**** DATA TO PROCESS ****

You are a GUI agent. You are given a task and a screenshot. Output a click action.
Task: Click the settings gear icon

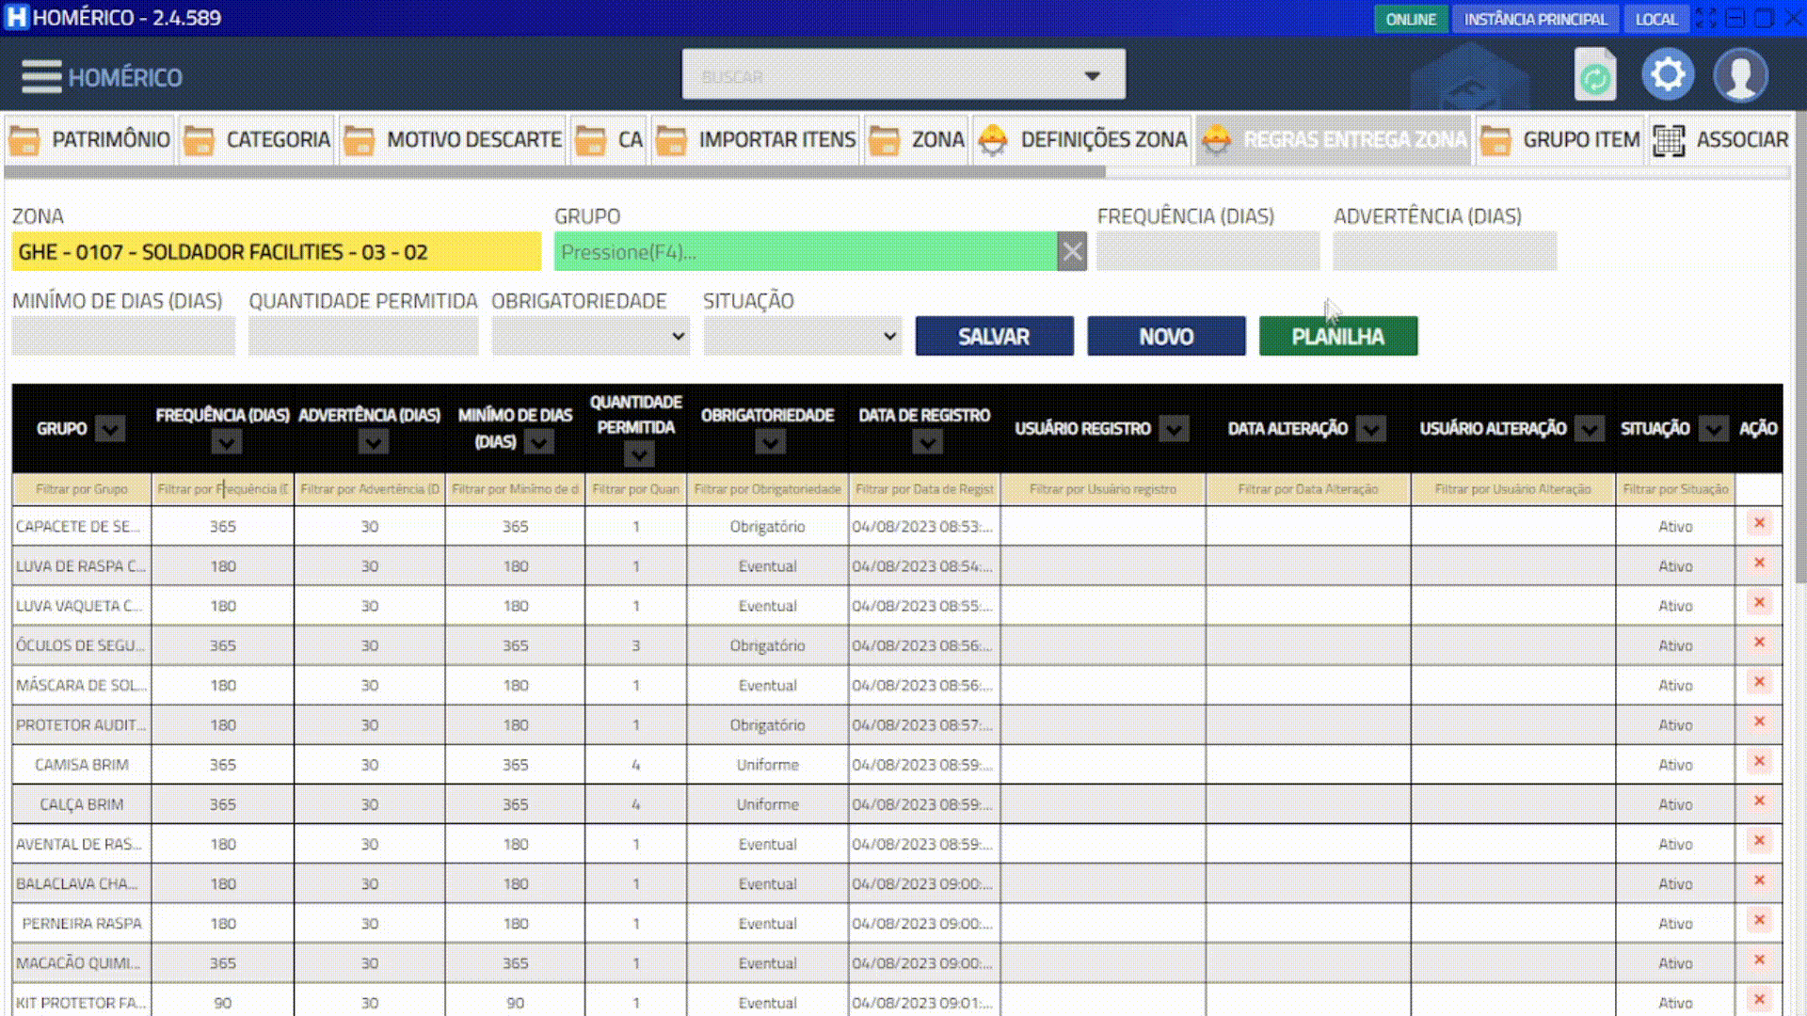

****
**** DATA TO PROCESS ****

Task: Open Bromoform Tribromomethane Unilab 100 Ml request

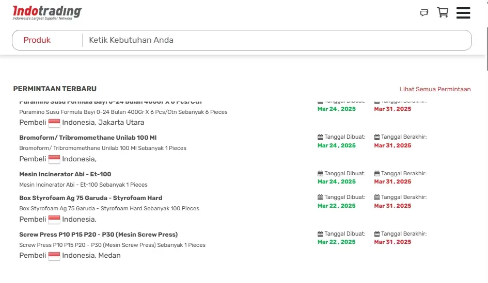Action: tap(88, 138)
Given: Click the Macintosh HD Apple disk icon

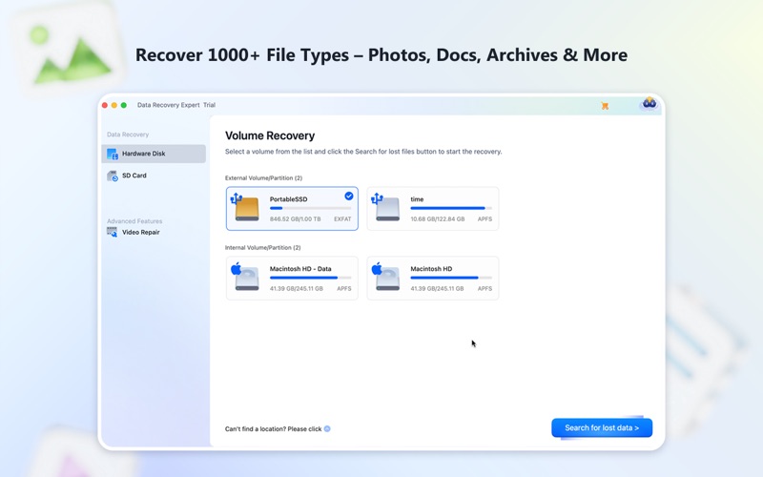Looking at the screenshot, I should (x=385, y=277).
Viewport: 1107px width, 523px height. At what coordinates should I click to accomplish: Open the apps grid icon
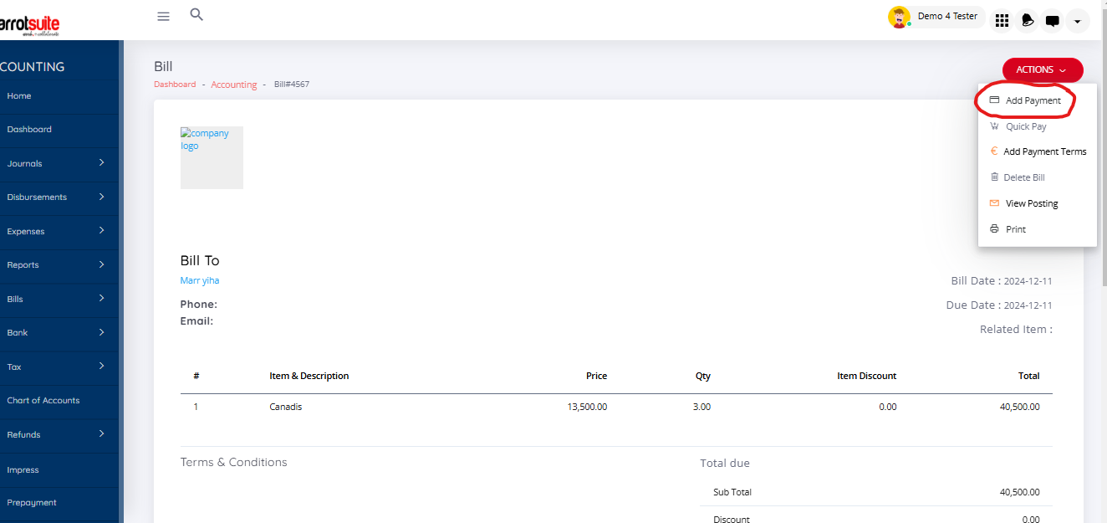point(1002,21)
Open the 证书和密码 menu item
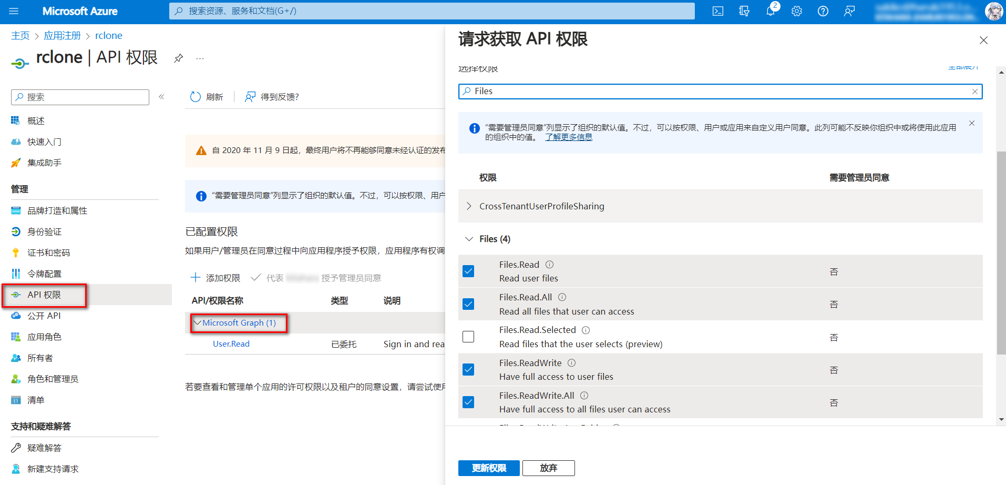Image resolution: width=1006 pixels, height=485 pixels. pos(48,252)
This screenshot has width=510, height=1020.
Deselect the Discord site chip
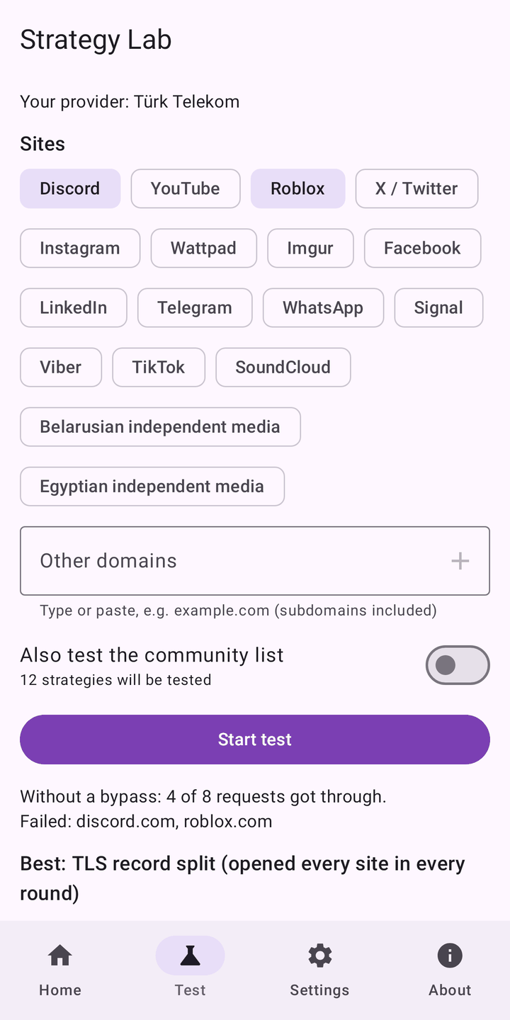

****
**** DATA TO PROCESS ****

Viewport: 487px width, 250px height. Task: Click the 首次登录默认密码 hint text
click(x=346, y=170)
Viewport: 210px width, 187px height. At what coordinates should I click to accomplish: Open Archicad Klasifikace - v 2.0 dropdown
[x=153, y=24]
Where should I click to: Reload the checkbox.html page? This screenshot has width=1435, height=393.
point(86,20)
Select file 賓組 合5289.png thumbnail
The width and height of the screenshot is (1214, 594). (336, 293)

****

TASK INSTRUCTIONS — Rewrite the lines of the rows from the line with "Given: Click the Macintosh HD Apple disk icon" through the line with "Deselect the Discord site chip" as a numbered list, skipping blank lines and leaving out the pictures.

PROBLEM SOLUTION —
1. Given: Click the Macintosh HD Apple disk icon
2. Looking at the screenshot, I should (x=385, y=277).
3. Viewport: 1107px width, 523px height. At what coordinates should I click to accomplish: Open the apps grid icon
4. point(1002,21)
5. Open the 证书和密码 menu item
6. Image resolution: width=1006 pixels, height=485 pixels. pos(48,252)
7. This screenshot has width=510, height=1020.
8. Deselect the Discord site chip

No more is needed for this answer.